Generalised plusequals

leontrolski.github.io

16 points by leontrolski 2 months ago · 12 comments

Reader

The website asks what they do in Haskell. The answer is property modification and reading, as well as very powerful traversal constructs, use lenses (https://hackage.haskell.org/package/lens , tutorial at https://hackage.haskell.org/package/lens-tutorial-1.0.5/docs...).

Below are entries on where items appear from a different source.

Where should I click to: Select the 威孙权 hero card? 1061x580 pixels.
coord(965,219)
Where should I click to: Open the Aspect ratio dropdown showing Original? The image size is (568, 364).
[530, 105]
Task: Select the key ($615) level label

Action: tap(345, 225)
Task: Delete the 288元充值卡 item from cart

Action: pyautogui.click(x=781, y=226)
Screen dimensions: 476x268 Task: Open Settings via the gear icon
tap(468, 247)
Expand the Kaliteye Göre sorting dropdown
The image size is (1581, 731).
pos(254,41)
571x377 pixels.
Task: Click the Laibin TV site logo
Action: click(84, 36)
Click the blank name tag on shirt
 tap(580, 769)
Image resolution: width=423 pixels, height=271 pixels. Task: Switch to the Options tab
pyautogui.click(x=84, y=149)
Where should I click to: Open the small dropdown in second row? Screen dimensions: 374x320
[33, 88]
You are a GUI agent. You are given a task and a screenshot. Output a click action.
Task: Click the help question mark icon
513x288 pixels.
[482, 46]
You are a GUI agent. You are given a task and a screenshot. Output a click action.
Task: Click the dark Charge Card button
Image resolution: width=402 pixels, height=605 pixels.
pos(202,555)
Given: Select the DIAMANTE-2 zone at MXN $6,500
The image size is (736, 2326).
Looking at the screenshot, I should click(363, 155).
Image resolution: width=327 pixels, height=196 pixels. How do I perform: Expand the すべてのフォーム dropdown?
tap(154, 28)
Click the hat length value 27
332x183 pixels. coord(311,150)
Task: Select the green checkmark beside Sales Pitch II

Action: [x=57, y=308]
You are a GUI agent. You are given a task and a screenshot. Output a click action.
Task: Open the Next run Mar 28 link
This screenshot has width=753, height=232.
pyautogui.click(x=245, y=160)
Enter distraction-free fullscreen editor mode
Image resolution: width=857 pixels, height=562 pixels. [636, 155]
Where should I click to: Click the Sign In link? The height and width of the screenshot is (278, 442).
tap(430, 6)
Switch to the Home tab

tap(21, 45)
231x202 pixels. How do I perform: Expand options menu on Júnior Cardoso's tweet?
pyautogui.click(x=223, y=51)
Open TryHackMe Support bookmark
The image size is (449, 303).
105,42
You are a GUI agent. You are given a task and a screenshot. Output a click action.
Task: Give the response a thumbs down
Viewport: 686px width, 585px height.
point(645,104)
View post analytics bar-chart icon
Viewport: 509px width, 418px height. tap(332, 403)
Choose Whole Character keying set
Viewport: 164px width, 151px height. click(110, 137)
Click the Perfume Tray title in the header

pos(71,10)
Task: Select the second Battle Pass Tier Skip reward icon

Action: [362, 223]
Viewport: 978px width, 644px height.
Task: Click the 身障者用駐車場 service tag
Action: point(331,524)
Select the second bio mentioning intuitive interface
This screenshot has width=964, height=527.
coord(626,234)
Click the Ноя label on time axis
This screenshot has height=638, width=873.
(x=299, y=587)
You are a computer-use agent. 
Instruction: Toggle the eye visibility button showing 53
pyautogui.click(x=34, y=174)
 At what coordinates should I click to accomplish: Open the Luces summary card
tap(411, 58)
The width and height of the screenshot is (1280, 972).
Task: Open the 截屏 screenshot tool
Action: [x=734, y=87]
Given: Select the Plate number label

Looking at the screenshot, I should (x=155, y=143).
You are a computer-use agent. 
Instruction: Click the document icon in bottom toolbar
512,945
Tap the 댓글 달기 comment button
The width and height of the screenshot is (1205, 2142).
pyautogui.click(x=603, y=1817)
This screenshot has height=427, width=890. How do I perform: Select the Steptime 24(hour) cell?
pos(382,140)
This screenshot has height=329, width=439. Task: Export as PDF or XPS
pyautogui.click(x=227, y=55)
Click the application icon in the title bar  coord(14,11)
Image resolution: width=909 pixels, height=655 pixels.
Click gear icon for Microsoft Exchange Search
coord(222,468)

leontrolskiOP 2 months ago

What would be the equivalent to this in Haskell (with or without lens):

    cat = Cat(age=3)
    l = [1, [2, cat], 4]
    alt l[1][1].age.=9

That would give us l equal to:

    [1, [2, Cat(age=9)], 4]

tome 2 months ago

In Haskell this list is not well-typed

    l = [1, [2, cat], 4]

There are a few different ways to cook this up. Here's one:

    {-# LANGUAGE TemplateHaskell #-}
    
    import Control.Lens
    
    data Cat = Cat { _age :: Int }
      deriving Show
    makeLenses ''Cat
    
    data Item
      = I Int
      | L [Item]
      | C Cat
      deriving Show
    
    makePrisms ''Item
    
    cat :: Cat
    cat = Cat 3
    
    l :: [Item]
    l = [I 1, L [I 2, C cat], I 4]
    
    l' :: [Item]
    l' = set (ix 1 . _L . ix 1 . _C . age) 9 l
    

    ghci> l'
    [I 1,L [I 2,C (Cat {_age = 9})],I 4]

RodgerTheGreat 2 months ago

In Lil[0], this is how ordinary assignment syntax works. Implicitly defining a dictionary stored in a variable named "cat" with a field "age":

    cat.age:3
    # {"age":3}

Defining "l" as in the example in the article. We need the "list" operator to enlist nested values so that the "," operator doesn't concatenate them into a flat list:

    l:1,(list 2,list cat),4
    # (1,(2,{"age":3}),4)

Updating the "age" field in the nested dictionary. Lil's basic datatypes are immutable, so "l" is rebound to a new list containing a new dictionary, leaving any previous references undisturbed:

    l[1][1].age:9
    # (1,(2,{"age":9}),4)
    cat
    # {"age":3}

There's no special "infix" promotion syntax, so that last example would be:

    l:l,5
    # (1,(2,{"age":9}),4,5)

[0] http://beyondloom.com/tools/trylil.html

leontrolskiOP 2 months ago
This is surprising to me:
```
  l[1][1].age:9
  # (1,(2,{"age":9}),4)
```
How come it doesn't return just:
```
  {"age":9}
```
Or is there something totally different going on with references here? As in, how is this different to:
```
  l_inner = l[1][1]
  l_inner.age:9
```
- RodgerTheGreat 2 months ago
  Amending a slice would amend only the slice:
  l_inner:l[1][1] # {"age":3} l_inner.age:9 # {"age":9} l_inner # {"age":9} l # (1,(2,{"age":3}),4)
  If an amending expression isn't "rooted" in a variable binding, it also returns the entire new structure:
  (1,(list 2,list ().age:5),4)[1][1].age:99 # (1,(2,{"age":99}),4)

rokob 2 months ago

Yeah this looks like lenses at first glance

hatthew 2 months ago

It seems like this is proposing syntactic sugar to make mutating and non-mutating operations be on equal footing.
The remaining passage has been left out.